* [Exercise brief]
The records below are to be duplicated exactly as they appear.

Pixel coordinate grounding data:

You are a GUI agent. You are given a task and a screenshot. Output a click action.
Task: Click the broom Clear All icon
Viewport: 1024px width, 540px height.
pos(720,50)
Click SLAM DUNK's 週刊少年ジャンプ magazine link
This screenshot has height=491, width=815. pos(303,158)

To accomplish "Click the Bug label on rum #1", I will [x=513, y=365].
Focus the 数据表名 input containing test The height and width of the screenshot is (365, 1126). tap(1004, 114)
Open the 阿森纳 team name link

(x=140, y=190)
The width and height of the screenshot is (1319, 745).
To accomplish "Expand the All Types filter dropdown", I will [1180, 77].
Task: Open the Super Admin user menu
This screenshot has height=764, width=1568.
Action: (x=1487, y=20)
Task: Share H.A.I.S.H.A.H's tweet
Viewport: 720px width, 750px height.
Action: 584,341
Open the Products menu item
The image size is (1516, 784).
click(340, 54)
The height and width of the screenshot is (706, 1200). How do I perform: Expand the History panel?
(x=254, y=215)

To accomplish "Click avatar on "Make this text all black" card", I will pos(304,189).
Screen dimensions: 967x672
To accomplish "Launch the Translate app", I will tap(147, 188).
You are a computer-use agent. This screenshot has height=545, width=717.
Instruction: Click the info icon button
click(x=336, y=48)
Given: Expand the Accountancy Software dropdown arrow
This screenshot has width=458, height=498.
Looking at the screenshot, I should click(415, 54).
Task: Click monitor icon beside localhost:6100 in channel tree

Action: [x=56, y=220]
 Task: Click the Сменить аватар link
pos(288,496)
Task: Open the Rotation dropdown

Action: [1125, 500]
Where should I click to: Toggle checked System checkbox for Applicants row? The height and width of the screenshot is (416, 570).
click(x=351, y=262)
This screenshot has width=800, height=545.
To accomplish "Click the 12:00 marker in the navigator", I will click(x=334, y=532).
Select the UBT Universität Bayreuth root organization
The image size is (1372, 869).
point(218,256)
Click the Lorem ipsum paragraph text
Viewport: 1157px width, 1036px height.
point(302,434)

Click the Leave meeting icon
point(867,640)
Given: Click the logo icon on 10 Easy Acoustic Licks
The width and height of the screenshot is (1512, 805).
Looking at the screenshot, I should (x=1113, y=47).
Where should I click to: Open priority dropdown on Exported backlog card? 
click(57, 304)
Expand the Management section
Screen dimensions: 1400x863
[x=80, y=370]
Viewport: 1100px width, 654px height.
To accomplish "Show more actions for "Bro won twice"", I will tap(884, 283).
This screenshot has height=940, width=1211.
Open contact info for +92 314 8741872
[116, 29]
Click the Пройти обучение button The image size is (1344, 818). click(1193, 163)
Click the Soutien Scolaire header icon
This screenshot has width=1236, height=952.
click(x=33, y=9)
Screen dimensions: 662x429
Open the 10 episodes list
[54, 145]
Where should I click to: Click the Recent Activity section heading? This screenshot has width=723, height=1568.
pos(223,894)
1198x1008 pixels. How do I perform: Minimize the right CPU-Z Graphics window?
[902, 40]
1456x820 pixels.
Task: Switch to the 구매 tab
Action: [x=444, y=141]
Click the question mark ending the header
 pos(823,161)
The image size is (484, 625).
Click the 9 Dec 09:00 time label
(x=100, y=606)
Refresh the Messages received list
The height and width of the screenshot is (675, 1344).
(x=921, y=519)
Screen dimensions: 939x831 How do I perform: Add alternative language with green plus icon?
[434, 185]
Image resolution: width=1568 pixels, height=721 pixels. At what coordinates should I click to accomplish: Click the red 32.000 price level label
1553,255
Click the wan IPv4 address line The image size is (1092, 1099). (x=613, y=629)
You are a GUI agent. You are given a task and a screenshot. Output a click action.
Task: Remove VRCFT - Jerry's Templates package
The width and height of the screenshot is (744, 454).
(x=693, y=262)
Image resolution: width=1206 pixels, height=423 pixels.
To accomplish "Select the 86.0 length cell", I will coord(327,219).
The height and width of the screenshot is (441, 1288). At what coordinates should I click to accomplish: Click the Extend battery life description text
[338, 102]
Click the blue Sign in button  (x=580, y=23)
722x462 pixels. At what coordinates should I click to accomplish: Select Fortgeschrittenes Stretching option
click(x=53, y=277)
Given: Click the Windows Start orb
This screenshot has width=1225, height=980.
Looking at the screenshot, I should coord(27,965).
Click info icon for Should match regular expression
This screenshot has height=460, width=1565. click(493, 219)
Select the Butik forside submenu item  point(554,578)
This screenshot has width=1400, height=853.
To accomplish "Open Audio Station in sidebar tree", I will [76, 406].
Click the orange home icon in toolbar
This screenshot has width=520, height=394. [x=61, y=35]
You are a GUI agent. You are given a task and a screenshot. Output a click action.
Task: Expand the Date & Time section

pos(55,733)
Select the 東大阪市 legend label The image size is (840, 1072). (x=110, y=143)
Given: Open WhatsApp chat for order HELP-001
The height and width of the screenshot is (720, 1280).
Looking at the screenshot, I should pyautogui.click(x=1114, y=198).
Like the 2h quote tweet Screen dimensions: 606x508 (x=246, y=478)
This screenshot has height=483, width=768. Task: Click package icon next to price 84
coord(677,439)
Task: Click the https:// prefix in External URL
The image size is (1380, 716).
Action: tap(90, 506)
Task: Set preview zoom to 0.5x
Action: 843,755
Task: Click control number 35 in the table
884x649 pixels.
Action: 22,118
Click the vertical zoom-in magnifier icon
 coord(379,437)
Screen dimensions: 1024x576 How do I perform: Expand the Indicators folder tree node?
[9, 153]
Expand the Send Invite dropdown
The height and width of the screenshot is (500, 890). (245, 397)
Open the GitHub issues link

* [Expected answer]
You are a GUI agent. You are given a task and a screenshot. Output a click action.
Task: Click the broom Clear All icon
Viewport: 1024px width, 540px height.
pos(720,50)
Click SLAM DUNK's 週刊少年ジャンプ magazine link
This screenshot has height=491, width=815. pos(303,158)

To accomplish "Click the Bug label on rum #1", I will [x=513, y=365].
Focus the 数据表名 input containing test The height and width of the screenshot is (365, 1126). tap(1004, 114)
Open the 阿森纳 team name link

(x=140, y=190)
The width and height of the screenshot is (1319, 745).
To accomplish "Expand the All Types filter dropdown", I will [1180, 77].
Task: Open the Super Admin user menu
This screenshot has height=764, width=1568.
Action: (x=1487, y=20)
Task: Share H.A.I.S.H.A.H's tweet
Viewport: 720px width, 750px height.
Action: 584,341
Open the Products menu item
The image size is (1516, 784).
click(340, 54)
The height and width of the screenshot is (706, 1200). How do I perform: Expand the History panel?
(x=254, y=215)

To accomplish "Click avatar on "Make this text all black" card", I will pos(304,189).
Screen dimensions: 967x672
To accomplish "Launch the Translate app", I will tap(147, 188).
You are a computer-use agent. This screenshot has height=545, width=717.
Instruction: Click the info icon button
click(x=336, y=48)
Given: Expand the Accountancy Software dropdown arrow
This screenshot has width=458, height=498.
Looking at the screenshot, I should click(415, 54).
Task: Click monitor icon beside localhost:6100 in channel tree

Action: [x=56, y=220]
 Task: Click the Сменить аватар link
pos(288,496)
Task: Open the Rotation dropdown

Action: [1125, 500]
Where should I click to: Toggle checked System checkbox for Applicants row? The height and width of the screenshot is (416, 570).
click(x=351, y=262)
This screenshot has width=800, height=545.
To accomplish "Click the 12:00 marker in the navigator", I will click(x=334, y=532).
Select the UBT Universität Bayreuth root organization
The image size is (1372, 869).
point(218,256)
Click the Lorem ipsum paragraph text
Viewport: 1157px width, 1036px height.
point(302,434)

Click the Leave meeting icon
point(867,640)
Given: Click the logo icon on 10 Easy Acoustic Licks
The width and height of the screenshot is (1512, 805).
Looking at the screenshot, I should (x=1113, y=47).
Where should I click to: Open priority dropdown on Exported backlog card? 
click(57, 304)
Expand the Management section
Screen dimensions: 1400x863
[x=80, y=370]
Viewport: 1100px width, 654px height.
To accomplish "Show more actions for "Bro won twice"", I will tap(884, 283).
This screenshot has height=940, width=1211.
Open contact info for +92 314 8741872
[116, 29]
Click the Пройти обучение button The image size is (1344, 818). click(1193, 163)
Click the Soutien Scolaire header icon
This screenshot has width=1236, height=952.
click(x=33, y=9)
Screen dimensions: 662x429
Open the 10 episodes list
[54, 145]
Where should I click to: Click the Recent Activity section heading? This screenshot has width=723, height=1568.
pos(223,894)
1198x1008 pixels. How do I perform: Minimize the right CPU-Z Graphics window?
[902, 40]
1456x820 pixels.
Task: Switch to the 구매 tab
Action: [x=444, y=141]
Click the question mark ending the header
 pos(823,161)
The image size is (484, 625).
Click the 9 Dec 09:00 time label
(x=100, y=606)
Refresh the Messages received list
The height and width of the screenshot is (675, 1344).
(x=921, y=519)
Screen dimensions: 939x831 How do I perform: Add alternative language with green plus icon?
[434, 185]
Image resolution: width=1568 pixels, height=721 pixels. At what coordinates should I click to accomplish: Click the red 32.000 price level label
1553,255
Click the wan IPv4 address line The image size is (1092, 1099). (x=613, y=629)
You are a GUI agent. You are given a task and a screenshot. Output a click action.
Task: Remove VRCFT - Jerry's Templates package
The width and height of the screenshot is (744, 454).
(x=693, y=262)
Image resolution: width=1206 pixels, height=423 pixels.
To accomplish "Select the 86.0 length cell", I will coord(327,219).
The height and width of the screenshot is (441, 1288). At what coordinates should I click to accomplish: Click the Extend battery life description text
[338, 102]
Click the blue Sign in button  (x=580, y=23)
722x462 pixels. At what coordinates should I click to accomplish: Select Fortgeschrittenes Stretching option
click(x=53, y=277)
Given: Click the Windows Start orb
This screenshot has width=1225, height=980.
Looking at the screenshot, I should coord(27,965).
Click info icon for Should match regular expression
This screenshot has height=460, width=1565. click(493, 219)
Select the Butik forside submenu item  point(554,578)
This screenshot has width=1400, height=853.
To accomplish "Open Audio Station in sidebar tree", I will [76, 406].
Click the orange home icon in toolbar
This screenshot has width=520, height=394. [x=61, y=35]
You are a GUI agent. You are given a task and a screenshot. Output a click action.
Task: Expand the Date & Time section

pos(55,733)
Select the 東大阪市 legend label The image size is (840, 1072). (x=110, y=143)
Given: Open WhatsApp chat for order HELP-001
The height and width of the screenshot is (720, 1280).
Looking at the screenshot, I should pyautogui.click(x=1114, y=198).
Like the 2h quote tweet Screen dimensions: 606x508 (x=246, y=478)
This screenshot has height=483, width=768. Task: Click package icon next to price 84
coord(677,439)
Task: Click the https:// prefix in External URL
The image size is (1380, 716).
Action: tap(90, 506)
Task: Set preview zoom to 0.5x
Action: 843,755
Task: Click control number 35 in the table
884x649 pixels.
Action: 22,118
Click the vertical zoom-in magnifier icon
 coord(379,437)
Screen dimensions: 1024x576 How do I perform: Expand the Indicators folder tree node?
[9, 153]
Expand the Send Invite dropdown
The height and width of the screenshot is (500, 890). (245, 397)
Open the GitHub issues link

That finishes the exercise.